With respect to unit mix, we obtain the age, income, and household composition demographics for our submarket.  These are aggregate data, and therefore pertain to all households in the submarket, regardless of whether they are renter households or ownership households.  Therefore, it is necessary for us to disaggregate these data on the basis of marginal propensity to consume new for-rent housing.

Once our data are disaggregated, we can then look at the percentage of single-person households versus two or three-person households.  This gives us an insight into the optimal unit mix.

With respect to unit size, we must optimize the relationship between net operating income per square foot and total project cost per square foot.

Regression analysis is a statistical analysis tool that allows us to understand causality within a complex data set.  It is predictive in nature, and, if employed properly, can be highly useful to real estate developers.

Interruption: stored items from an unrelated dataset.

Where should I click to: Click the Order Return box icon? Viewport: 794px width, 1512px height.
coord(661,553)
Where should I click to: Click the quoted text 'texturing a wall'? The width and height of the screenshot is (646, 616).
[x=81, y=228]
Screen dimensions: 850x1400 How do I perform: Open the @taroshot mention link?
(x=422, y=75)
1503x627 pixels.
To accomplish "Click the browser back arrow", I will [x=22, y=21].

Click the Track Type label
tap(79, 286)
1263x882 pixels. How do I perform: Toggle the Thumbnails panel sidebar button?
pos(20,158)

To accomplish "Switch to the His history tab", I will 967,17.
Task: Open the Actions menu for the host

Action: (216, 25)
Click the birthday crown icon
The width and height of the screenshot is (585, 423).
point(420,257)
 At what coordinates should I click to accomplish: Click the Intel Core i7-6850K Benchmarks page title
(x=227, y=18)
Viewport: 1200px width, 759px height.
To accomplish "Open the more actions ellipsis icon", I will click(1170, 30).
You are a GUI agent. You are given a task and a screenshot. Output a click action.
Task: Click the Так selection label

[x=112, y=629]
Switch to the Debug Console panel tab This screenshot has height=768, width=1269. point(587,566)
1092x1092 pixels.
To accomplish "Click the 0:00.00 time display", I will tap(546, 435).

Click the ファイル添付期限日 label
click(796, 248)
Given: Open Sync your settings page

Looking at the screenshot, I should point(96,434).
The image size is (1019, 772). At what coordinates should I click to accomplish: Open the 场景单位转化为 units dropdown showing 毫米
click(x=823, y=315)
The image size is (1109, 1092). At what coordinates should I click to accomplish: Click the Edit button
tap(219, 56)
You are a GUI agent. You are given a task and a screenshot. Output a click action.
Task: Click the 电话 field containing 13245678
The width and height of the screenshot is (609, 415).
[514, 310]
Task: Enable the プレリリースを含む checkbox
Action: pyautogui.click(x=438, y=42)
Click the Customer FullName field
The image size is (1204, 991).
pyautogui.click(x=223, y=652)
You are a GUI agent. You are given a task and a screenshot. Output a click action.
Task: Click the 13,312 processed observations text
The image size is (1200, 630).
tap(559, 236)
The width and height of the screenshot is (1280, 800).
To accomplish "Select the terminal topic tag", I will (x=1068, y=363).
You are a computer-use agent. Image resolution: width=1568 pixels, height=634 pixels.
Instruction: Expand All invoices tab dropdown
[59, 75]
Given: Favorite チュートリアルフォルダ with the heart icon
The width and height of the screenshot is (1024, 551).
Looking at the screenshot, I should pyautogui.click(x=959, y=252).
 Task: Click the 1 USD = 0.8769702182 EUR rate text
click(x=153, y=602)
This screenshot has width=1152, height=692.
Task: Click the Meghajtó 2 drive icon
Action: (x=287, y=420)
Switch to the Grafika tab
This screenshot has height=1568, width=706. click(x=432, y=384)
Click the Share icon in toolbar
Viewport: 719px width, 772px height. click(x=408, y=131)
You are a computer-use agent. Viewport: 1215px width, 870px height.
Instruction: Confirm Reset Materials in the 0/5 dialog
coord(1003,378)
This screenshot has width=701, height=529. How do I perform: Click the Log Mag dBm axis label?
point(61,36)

Specifically, regression analysis utilizes the “least squares” method to fit a line through a set of observations. We can analyze how a single dependent variable is affected by the values of one or more independent variables – for example, how an athlete’s performance is affected by such factors as age, height, and weight. We can apportion shares in the performance measure to each of these three factors, based on a set of performance data, and then use the results to predict the performance of a new, untested athlete.

First, we use regression analysis to optimize the net operating income, keeping in mind that because many operational expenses are driven by the number of units and are not the number of square feet, operational expenses per square foot actually decrease with larger unit sizes.

Finally, the relationship between net operating income and total project cost will be optimized, keeping in mind that there are a number of factors to be considered, for example, parking costs and the density of kitchens and baths.

Regression analysis also screens out the “noise” associated with atypical transactions and helps us avoid product selection decisions that might otherwise be emotionally driven or have a limited appeal to our target market.

Risk Management

Real Estate Development is an inherently high-risk, high-return endeavor.  Any strategy that fails to take note of this historical lesson is doomed to repeat it.  Therefore, it is our strategy to prioritize Risk Management as a primary goal.

  • A written risk management plan.
  • A thorough, analytical, non-egocentric understanding of the marketplace, the customer, and the competitors both at the present time and during our exposure period is critical to reducing and managing risk.
  • Sensitivity analyses quantify the worst likely case scenario.